_Problem statement:_ Look through the records below for the line holding "Task: Minimize the setup window". Write it out exactly, with each following line through the line holding "The height and width of the screenshot is (682, 1213).".

----- Material for this exercise

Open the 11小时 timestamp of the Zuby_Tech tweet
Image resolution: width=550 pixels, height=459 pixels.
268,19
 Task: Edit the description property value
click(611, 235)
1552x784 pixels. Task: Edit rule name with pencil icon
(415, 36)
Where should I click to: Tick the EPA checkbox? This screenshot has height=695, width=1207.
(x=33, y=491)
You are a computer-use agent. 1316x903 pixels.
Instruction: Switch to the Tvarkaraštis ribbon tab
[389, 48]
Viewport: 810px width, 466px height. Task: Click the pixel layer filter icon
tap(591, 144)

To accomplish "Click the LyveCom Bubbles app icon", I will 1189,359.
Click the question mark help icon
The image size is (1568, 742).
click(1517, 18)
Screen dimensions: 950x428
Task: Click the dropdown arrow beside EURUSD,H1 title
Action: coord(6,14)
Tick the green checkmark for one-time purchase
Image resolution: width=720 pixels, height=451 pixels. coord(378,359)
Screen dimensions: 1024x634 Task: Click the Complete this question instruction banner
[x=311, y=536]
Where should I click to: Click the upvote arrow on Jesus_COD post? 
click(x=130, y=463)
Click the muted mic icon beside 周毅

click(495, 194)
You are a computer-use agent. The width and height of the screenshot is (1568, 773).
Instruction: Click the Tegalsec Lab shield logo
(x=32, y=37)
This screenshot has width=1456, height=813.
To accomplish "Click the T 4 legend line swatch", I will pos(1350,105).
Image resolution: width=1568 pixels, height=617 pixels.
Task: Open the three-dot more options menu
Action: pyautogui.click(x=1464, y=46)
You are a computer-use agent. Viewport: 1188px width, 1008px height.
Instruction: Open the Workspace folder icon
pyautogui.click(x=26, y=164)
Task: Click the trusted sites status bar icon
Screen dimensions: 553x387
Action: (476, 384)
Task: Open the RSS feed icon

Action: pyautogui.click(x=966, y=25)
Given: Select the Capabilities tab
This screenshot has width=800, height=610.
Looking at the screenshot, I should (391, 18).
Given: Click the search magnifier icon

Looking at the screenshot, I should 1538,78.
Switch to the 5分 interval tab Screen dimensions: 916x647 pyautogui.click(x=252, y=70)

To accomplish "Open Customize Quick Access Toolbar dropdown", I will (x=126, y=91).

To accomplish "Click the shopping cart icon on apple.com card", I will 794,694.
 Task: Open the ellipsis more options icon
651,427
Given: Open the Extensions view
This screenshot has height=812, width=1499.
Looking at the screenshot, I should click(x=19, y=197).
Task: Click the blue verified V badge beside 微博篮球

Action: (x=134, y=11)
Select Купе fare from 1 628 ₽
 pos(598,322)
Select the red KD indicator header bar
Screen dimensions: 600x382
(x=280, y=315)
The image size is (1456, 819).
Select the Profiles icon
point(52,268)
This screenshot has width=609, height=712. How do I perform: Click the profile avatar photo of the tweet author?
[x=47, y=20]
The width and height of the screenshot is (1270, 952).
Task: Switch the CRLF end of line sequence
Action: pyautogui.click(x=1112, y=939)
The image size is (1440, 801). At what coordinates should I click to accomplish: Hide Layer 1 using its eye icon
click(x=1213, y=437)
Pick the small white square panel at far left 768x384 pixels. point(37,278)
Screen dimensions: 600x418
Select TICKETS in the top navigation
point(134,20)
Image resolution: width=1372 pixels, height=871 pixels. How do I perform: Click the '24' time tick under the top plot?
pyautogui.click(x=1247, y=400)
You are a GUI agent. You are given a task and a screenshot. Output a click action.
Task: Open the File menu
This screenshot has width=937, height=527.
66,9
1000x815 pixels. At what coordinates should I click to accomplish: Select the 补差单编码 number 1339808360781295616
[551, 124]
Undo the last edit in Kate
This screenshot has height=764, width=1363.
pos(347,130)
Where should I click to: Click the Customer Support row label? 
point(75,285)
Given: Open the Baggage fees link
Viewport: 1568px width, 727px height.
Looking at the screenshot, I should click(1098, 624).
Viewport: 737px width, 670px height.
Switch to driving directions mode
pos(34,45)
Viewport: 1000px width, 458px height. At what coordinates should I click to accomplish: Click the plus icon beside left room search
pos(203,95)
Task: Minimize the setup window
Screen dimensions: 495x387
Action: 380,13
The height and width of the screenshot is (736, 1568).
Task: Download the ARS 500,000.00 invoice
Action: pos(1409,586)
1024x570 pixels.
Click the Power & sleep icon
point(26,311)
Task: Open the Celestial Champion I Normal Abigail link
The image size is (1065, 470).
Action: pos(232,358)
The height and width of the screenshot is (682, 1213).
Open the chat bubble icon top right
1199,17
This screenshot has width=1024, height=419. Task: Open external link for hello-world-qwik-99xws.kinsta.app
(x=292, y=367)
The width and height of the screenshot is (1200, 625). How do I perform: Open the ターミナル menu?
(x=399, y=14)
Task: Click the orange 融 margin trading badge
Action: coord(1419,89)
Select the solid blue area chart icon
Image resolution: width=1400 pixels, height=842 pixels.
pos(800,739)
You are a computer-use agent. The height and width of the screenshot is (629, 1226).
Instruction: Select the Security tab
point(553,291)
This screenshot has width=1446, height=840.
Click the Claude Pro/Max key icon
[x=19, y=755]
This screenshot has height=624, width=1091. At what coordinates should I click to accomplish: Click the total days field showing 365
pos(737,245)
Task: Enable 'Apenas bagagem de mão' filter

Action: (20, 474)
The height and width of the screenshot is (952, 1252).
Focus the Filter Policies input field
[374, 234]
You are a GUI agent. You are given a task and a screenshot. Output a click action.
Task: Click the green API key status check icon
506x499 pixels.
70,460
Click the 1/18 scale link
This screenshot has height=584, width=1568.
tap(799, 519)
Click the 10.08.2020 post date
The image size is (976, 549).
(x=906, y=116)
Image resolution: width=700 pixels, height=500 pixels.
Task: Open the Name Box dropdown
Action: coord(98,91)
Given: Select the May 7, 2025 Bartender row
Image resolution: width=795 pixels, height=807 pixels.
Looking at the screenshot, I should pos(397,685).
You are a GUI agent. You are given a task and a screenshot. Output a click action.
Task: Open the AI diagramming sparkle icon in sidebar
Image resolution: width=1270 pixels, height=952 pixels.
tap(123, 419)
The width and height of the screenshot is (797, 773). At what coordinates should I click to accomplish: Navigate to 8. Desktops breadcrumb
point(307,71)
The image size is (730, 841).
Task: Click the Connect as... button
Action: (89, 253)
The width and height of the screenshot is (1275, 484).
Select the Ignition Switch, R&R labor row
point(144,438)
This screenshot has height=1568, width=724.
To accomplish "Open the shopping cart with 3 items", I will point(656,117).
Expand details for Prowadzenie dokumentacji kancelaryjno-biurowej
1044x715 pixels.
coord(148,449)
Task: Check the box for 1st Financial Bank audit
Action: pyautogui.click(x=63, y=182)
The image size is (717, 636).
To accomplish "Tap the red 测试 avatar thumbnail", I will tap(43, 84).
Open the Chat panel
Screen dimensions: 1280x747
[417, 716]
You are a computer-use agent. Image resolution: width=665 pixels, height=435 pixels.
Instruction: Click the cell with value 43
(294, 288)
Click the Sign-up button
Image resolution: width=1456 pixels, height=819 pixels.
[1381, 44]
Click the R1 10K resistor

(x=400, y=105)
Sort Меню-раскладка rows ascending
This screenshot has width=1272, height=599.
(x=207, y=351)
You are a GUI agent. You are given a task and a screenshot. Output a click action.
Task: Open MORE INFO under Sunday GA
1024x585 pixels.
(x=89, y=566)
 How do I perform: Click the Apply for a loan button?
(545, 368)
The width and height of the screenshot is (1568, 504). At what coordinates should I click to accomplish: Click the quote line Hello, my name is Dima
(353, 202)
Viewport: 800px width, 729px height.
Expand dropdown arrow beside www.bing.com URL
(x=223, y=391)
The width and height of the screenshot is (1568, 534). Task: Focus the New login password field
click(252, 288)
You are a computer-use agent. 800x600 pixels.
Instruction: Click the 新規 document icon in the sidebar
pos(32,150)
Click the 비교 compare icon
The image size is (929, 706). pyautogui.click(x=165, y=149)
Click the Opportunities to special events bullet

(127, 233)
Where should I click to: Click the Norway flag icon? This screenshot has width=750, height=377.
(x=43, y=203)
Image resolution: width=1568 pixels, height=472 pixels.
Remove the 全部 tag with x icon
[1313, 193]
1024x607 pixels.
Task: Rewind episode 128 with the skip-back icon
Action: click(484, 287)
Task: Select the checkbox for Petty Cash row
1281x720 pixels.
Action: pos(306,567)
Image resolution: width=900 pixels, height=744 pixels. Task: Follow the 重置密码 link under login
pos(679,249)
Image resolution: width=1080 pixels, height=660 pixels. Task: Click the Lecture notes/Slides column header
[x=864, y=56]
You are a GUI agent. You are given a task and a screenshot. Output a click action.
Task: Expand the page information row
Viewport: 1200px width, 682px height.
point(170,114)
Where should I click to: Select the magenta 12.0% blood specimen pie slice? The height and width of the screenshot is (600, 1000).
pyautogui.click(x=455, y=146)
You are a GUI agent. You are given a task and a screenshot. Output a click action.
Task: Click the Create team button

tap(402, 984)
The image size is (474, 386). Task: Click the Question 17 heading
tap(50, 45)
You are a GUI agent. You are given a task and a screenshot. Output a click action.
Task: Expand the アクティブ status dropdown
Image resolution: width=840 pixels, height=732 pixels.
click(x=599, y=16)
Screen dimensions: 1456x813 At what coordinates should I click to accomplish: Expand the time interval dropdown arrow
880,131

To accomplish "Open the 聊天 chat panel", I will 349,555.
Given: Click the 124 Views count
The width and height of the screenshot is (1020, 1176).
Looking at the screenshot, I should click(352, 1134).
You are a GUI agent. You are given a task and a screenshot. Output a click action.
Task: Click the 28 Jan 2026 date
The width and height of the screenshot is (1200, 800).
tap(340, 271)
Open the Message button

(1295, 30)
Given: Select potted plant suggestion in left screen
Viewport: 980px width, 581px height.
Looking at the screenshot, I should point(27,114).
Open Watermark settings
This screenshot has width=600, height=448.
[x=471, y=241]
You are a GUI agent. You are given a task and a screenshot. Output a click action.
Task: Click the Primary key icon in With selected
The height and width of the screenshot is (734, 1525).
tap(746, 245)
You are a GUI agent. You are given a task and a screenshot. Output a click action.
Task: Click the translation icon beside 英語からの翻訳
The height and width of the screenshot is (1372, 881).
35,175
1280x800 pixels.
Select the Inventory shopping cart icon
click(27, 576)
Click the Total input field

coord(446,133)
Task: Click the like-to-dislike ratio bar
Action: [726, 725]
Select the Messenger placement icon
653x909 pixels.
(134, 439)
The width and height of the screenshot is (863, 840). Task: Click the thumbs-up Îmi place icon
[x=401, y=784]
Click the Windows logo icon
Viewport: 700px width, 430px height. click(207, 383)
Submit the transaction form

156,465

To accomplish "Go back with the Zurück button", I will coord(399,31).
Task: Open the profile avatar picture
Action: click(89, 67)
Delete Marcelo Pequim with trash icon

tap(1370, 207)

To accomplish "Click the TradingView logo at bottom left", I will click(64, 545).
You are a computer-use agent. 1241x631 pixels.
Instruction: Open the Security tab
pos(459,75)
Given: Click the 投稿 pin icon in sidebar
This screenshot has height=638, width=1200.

----------

_Output of the exercise:_
Task: Minimize the setup window
Screen dimensions: 495x387
Action: 380,13
The height and width of the screenshot is (736, 1568).
Task: Download the ARS 500,000.00 invoice
Action: pos(1409,586)
1024x570 pixels.
Click the Power & sleep icon
point(26,311)
Task: Open the Celestial Champion I Normal Abigail link
The image size is (1065, 470).
Action: pos(232,358)
The height and width of the screenshot is (682, 1213).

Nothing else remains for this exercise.